> _EXERCISE OBJECTIVE_: Going down the listing below, print exactly each line from the one with "Expand the Save to Imgur dropdown arrow" up to and including the one with "Click right arrow in 快捷通道 header", and skip the rest.

> _RECORDS SHOWN_:
§ §

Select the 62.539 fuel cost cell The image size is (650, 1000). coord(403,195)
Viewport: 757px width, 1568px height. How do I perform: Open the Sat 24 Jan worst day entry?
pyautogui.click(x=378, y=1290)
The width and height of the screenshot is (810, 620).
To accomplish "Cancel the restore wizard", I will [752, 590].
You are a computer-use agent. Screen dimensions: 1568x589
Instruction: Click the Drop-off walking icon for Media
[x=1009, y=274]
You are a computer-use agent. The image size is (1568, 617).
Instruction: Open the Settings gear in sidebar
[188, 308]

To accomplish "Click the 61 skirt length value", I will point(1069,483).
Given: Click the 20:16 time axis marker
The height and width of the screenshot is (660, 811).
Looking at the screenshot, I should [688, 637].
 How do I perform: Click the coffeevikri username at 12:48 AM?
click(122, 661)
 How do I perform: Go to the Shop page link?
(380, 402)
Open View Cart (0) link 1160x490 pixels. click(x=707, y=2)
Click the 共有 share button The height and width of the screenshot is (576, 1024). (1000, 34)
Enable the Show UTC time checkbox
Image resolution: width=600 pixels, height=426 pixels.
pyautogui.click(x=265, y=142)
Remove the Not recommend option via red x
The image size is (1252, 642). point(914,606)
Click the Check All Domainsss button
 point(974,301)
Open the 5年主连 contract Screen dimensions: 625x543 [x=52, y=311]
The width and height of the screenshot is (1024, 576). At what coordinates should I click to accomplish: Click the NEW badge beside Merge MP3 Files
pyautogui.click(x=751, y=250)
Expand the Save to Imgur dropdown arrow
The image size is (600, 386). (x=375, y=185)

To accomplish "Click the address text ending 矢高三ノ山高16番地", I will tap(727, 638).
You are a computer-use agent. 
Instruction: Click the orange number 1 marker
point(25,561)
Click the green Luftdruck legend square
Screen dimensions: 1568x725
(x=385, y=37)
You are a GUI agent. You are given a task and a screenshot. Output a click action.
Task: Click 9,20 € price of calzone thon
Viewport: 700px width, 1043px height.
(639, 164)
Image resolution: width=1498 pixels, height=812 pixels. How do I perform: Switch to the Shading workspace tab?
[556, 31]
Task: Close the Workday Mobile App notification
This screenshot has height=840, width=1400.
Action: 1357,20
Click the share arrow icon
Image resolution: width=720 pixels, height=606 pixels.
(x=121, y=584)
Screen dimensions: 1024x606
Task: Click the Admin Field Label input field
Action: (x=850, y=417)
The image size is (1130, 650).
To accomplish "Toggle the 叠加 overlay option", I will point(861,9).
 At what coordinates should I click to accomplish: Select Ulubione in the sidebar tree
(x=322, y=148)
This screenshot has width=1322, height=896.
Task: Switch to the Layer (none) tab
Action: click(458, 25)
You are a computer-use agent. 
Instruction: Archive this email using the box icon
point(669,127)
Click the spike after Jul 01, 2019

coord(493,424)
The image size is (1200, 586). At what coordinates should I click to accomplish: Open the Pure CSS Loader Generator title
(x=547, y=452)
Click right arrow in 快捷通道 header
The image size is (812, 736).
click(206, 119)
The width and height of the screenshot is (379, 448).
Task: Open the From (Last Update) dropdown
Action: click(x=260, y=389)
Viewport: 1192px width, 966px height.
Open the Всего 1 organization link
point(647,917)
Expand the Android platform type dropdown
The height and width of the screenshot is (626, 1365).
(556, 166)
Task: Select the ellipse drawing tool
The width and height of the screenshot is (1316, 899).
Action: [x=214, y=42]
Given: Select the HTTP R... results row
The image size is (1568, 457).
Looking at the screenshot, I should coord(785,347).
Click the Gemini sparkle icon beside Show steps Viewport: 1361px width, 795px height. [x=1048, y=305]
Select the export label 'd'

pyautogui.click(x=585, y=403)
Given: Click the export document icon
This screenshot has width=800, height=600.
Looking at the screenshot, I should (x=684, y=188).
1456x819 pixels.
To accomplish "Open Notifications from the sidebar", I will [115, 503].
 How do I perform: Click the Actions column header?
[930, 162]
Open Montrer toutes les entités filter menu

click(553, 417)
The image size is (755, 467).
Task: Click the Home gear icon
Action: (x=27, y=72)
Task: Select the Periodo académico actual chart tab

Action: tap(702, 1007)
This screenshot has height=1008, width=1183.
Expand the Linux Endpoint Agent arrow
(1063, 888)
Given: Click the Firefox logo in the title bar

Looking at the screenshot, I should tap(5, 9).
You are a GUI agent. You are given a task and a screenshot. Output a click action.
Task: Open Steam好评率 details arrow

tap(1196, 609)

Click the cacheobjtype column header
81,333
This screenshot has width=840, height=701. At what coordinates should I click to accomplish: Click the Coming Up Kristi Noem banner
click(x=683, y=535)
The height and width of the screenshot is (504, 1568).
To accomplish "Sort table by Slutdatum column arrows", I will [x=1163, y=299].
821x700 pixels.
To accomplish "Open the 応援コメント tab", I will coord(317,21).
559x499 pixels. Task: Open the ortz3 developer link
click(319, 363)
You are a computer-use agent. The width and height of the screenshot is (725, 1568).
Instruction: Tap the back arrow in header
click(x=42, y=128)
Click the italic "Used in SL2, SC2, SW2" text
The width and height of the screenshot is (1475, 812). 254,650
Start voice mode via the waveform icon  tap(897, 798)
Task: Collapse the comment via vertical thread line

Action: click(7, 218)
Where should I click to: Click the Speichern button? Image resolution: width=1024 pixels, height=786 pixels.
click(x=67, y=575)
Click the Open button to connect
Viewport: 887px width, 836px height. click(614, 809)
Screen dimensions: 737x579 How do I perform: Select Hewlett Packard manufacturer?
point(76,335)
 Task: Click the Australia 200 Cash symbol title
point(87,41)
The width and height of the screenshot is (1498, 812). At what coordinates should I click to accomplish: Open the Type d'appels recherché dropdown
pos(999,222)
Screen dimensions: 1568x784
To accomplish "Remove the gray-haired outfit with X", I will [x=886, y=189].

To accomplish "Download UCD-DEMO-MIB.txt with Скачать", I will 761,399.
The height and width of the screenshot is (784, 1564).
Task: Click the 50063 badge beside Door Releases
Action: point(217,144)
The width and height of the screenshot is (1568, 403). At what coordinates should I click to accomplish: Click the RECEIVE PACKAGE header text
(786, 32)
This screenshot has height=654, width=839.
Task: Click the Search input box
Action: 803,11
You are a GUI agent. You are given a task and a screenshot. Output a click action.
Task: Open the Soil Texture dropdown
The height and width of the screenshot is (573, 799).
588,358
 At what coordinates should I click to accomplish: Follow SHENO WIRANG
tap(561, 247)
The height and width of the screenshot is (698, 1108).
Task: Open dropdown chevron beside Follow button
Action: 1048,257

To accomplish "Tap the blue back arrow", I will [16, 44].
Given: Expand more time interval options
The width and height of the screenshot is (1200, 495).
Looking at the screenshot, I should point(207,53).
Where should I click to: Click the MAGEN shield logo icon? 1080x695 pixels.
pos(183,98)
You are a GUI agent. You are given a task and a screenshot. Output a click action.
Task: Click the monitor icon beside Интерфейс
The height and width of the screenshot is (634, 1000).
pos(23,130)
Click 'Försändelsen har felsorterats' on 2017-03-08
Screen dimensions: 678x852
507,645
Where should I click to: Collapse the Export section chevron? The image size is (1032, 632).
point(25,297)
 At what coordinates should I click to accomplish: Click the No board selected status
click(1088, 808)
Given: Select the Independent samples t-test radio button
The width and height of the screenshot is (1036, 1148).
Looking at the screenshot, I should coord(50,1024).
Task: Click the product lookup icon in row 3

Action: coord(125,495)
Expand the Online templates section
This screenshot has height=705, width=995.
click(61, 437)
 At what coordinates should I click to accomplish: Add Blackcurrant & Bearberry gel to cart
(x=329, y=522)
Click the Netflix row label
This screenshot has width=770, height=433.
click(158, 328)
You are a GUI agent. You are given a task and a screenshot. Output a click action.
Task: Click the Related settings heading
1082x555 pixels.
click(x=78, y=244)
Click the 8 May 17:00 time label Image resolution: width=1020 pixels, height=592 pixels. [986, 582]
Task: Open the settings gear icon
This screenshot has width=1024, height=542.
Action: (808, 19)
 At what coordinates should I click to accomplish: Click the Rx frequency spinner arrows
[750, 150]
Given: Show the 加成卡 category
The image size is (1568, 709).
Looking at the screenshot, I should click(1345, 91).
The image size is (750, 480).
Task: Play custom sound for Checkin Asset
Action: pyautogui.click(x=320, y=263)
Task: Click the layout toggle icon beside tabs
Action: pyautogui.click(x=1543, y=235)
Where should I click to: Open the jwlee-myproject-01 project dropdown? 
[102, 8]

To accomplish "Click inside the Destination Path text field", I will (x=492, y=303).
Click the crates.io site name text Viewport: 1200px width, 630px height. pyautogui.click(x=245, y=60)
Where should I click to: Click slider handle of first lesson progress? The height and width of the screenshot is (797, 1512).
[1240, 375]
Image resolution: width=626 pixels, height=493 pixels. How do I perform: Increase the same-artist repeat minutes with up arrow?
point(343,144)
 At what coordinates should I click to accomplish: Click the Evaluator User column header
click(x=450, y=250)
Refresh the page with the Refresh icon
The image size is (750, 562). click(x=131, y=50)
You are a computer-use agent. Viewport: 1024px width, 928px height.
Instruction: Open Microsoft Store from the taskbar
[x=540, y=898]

§ §

> _THE COMPLETED TASK_:
Expand the Save to Imgur dropdown arrow
The image size is (600, 386). (x=375, y=185)

To accomplish "Click the address text ending 矢高三ノ山高16番地", I will tap(727, 638).
You are a computer-use agent. 
Instruction: Click the orange number 1 marker
point(25,561)
Click the green Luftdruck legend square
Screen dimensions: 1568x725
(x=385, y=37)
You are a GUI agent. You are given a task and a screenshot. Output a click action.
Task: Click 9,20 € price of calzone thon
Viewport: 700px width, 1043px height.
(639, 164)
Image resolution: width=1498 pixels, height=812 pixels. How do I perform: Switch to the Shading workspace tab?
[556, 31]
Task: Close the Workday Mobile App notification
This screenshot has height=840, width=1400.
Action: 1357,20
Click the share arrow icon
Image resolution: width=720 pixels, height=606 pixels.
(x=121, y=584)
Screen dimensions: 1024x606
Task: Click the Admin Field Label input field
Action: (x=850, y=417)
The image size is (1130, 650).
To accomplish "Toggle the 叠加 overlay option", I will point(861,9).
 At what coordinates should I click to accomplish: Select Ulubione in the sidebar tree
(x=322, y=148)
This screenshot has width=1322, height=896.
Task: Switch to the Layer (none) tab
Action: click(458, 25)
You are a computer-use agent. 
Instruction: Archive this email using the box icon
point(669,127)
Click the spike after Jul 01, 2019

coord(493,424)
The image size is (1200, 586). At what coordinates should I click to accomplish: Open the Pure CSS Loader Generator title
(x=547, y=452)
Click right arrow in 快捷通道 header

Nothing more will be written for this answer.